Development History of Metformin
The history of metformin dates back to the 17th century, when it was discovered that the leaf extract of Galega officinalis, a French clove, can be used to treat plague, fever, snake bites and other ailments. In 1653, Culpeper proposed in Complete Herbal that G.FFicinalis had hypoglycemic properties in animals, but it was not suitable for human beings because of its toxicity. The chemical synthesis of guanidin was first described by German chemist Adolph Strecker in 1844 -- 1861. The synthesis of biguanides was carried out in 1878 -- 1879 by the German chemist Bernhard Rathke. In 1922, Werner and Bell achieved the synthesis of metformin and metformin. In 1929, researchers demonstrated that metformin injected into rabbits effectively lowered blood sugar, paving the way for metformin to be used as a first-line treatment for type 2 diabetes (T2D) in humans. In 1957, French doctor Jean Sterne took the milestone step of using metformin to treat diabetes. However, due to the risk of lactic acidosis, the FDA announced the discontinuation of metformin on November 15, 1978. Metformin was officially approved for use in the United States in 1995.

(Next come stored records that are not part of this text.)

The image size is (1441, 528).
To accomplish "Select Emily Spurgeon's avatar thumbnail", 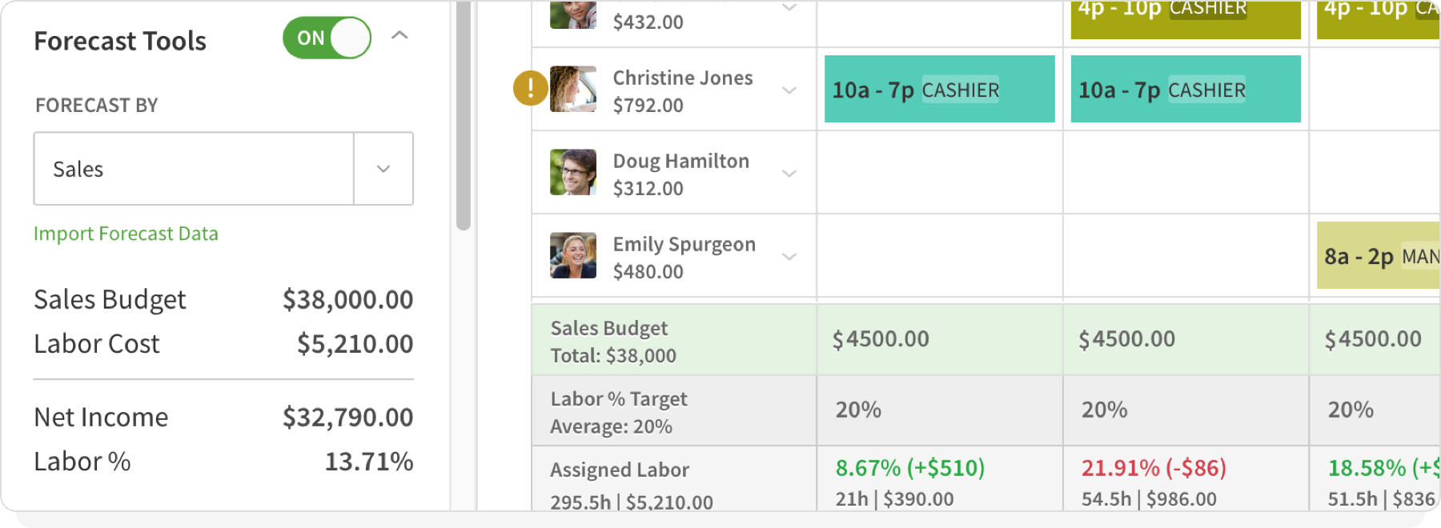I will coord(572,254).
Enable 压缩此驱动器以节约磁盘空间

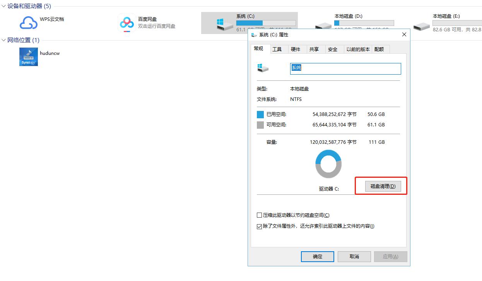259,215
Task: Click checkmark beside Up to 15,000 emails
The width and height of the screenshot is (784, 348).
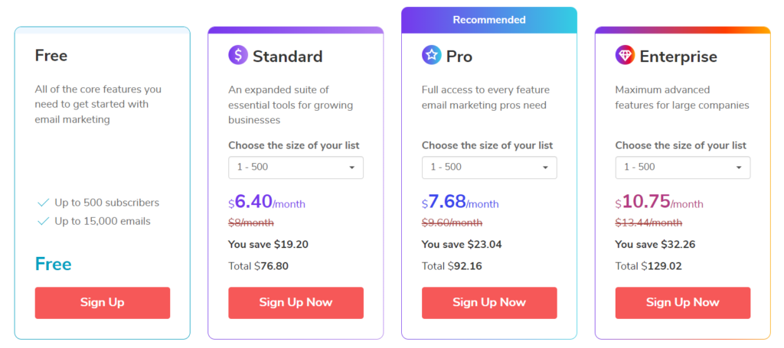Action: [44, 221]
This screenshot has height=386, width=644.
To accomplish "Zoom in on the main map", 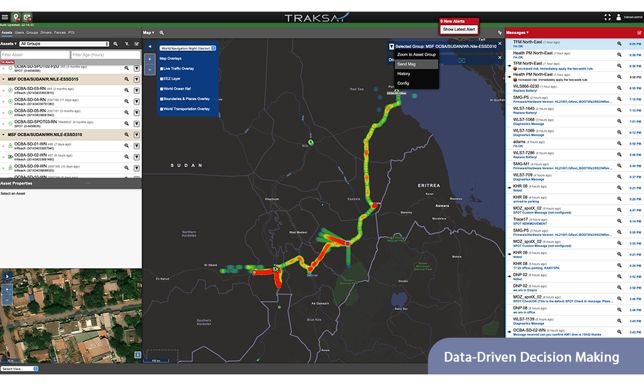I will click(149, 59).
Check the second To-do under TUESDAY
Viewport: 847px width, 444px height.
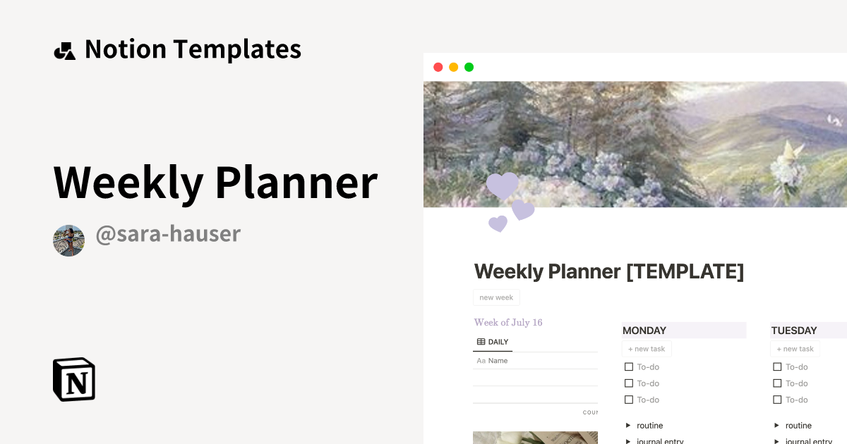[777, 383]
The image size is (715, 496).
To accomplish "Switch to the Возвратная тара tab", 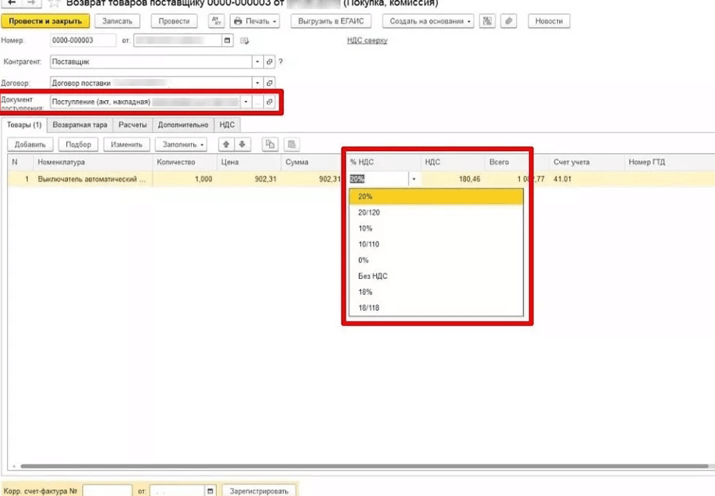I will tap(80, 125).
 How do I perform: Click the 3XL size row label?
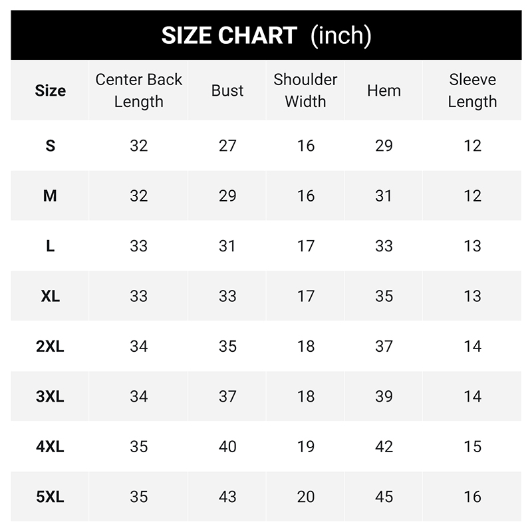[x=51, y=396]
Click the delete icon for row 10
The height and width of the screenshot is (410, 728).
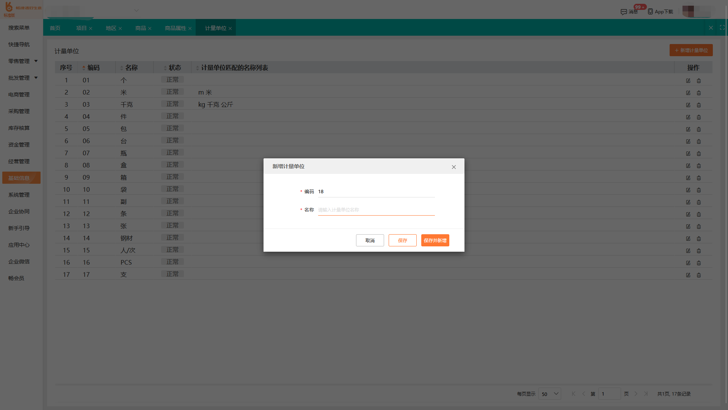(698, 190)
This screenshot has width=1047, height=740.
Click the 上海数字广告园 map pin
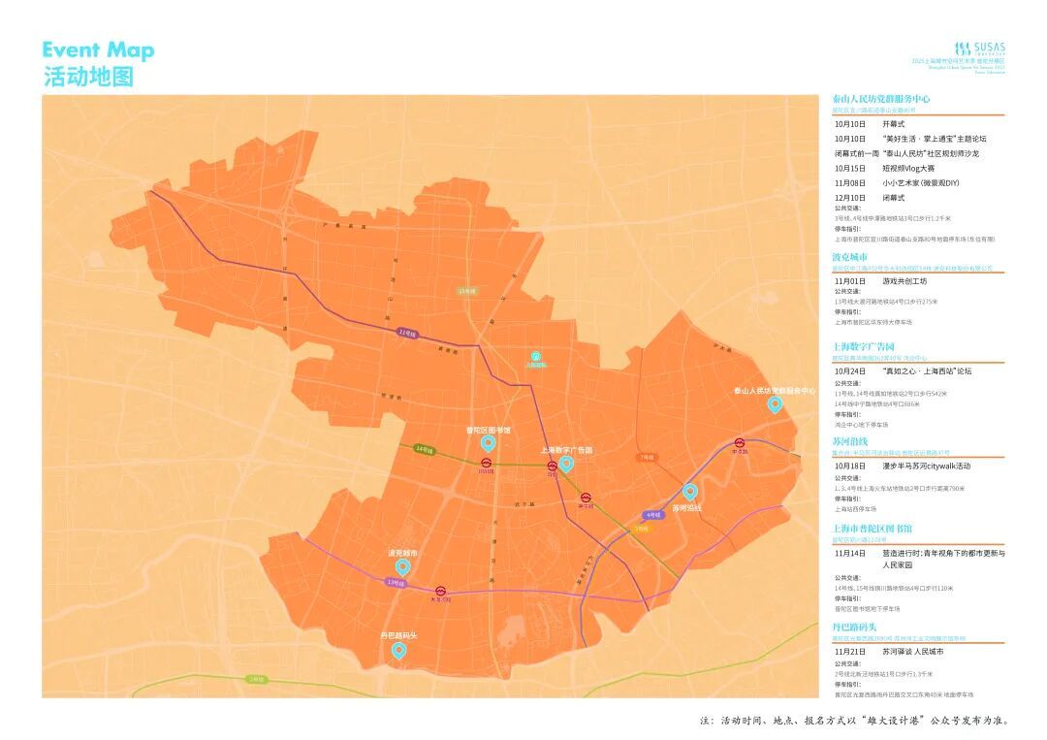566,465
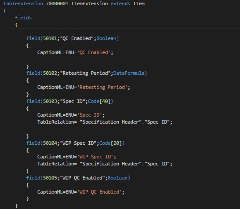
Task: Click field number 50104
Action: 50,143
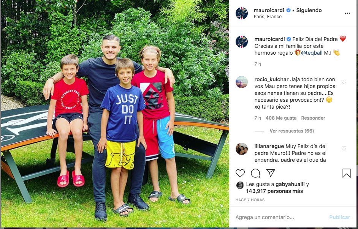Open rocio_kulchar's profile picture

(242, 82)
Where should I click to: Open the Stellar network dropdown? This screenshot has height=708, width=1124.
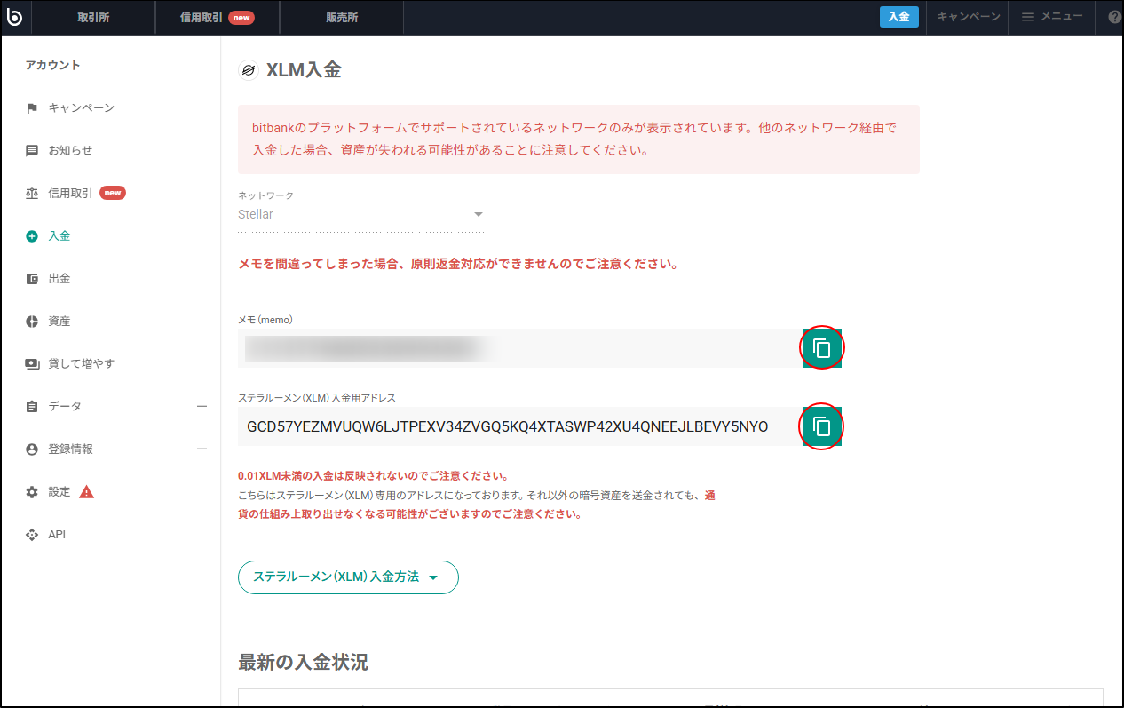[x=360, y=213]
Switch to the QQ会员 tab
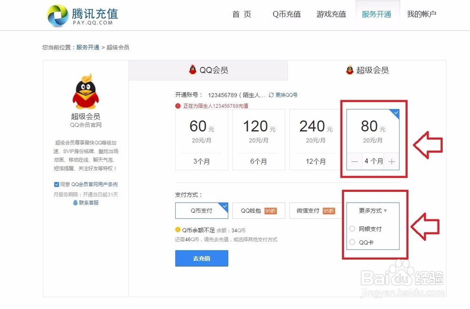 pos(208,70)
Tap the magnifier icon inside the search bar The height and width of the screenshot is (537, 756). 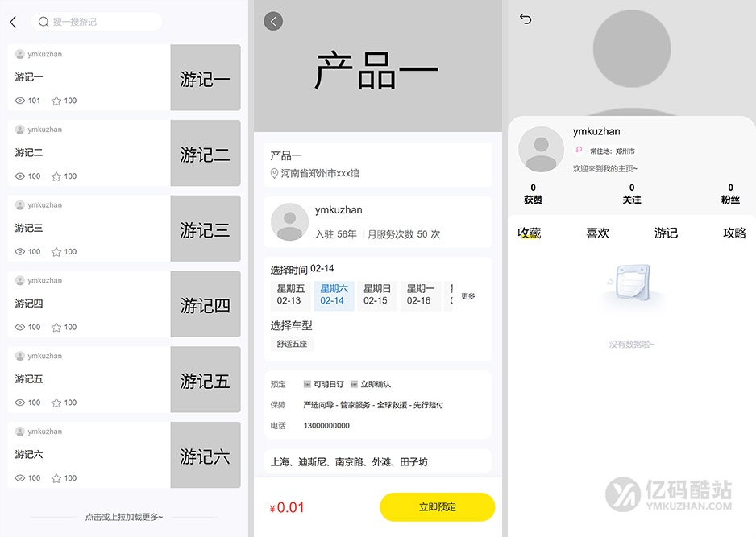tap(43, 22)
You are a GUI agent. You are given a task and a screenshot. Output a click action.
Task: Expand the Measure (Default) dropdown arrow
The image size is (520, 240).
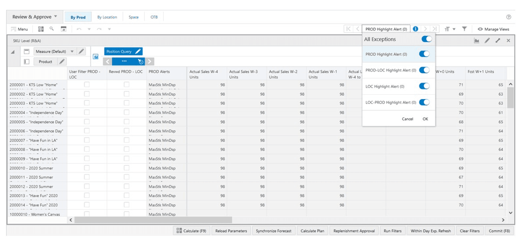(x=72, y=51)
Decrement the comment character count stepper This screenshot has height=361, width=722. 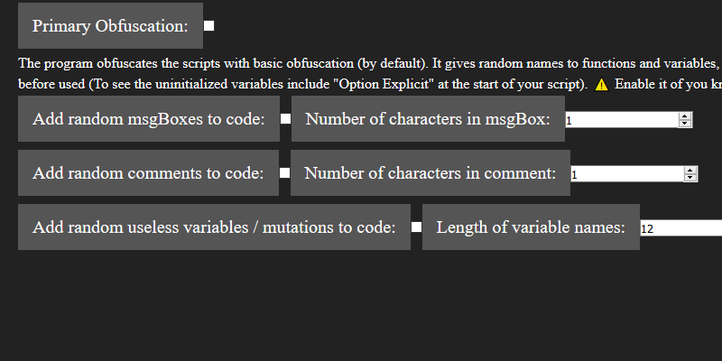click(x=690, y=177)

Figure 1 The development history of metformin
Pharmacological Properties of Metformin
The structural formula of metformin is C4H11N5 and its molecular weight is 129.16 g/mol. Metformin for clinical use is synthesized from dimethylamine chloride and dicyandiamide. Metformin hydrochloride is a white powder at room temperature with a melting point of 223-226℃, and its solubility in water can be up to 200g/L. After oral administration, metformin is absorbed mainly in the proximal small intestine (duodenum and jejunum). The absolute bioavailability of metformin hydrochloride orally is relatively low (about 50-60%), and ingestion reduces the degree of drug absorption and slightly delays its rate of absorption. Notably, metformin is not metabolized by the liver.
The primary method of elimination of metformin is rapid excretion through the kidneys. Therefore, patients with renal impairment need to adjust the dosage of metformin. The most common side effect of metformin is its gastrointestinal reaction, which can cause flatulence, diarrhea, nausea, vomiting and cramps. These symptoms are most common when metformin is used for the first time or at high doses. This side effect can be avoided by starting at a low dose and gradually increasing the dose or by using a sustained-release formulation. The most serious adverse effect of metformin is lactic acidosis, a rare complication that appears to be associated with liver and kidney damage in the vast majority of cases. In addition, high dose and long-term use of metformin can increase the incidence of vitamin B12 deficiency.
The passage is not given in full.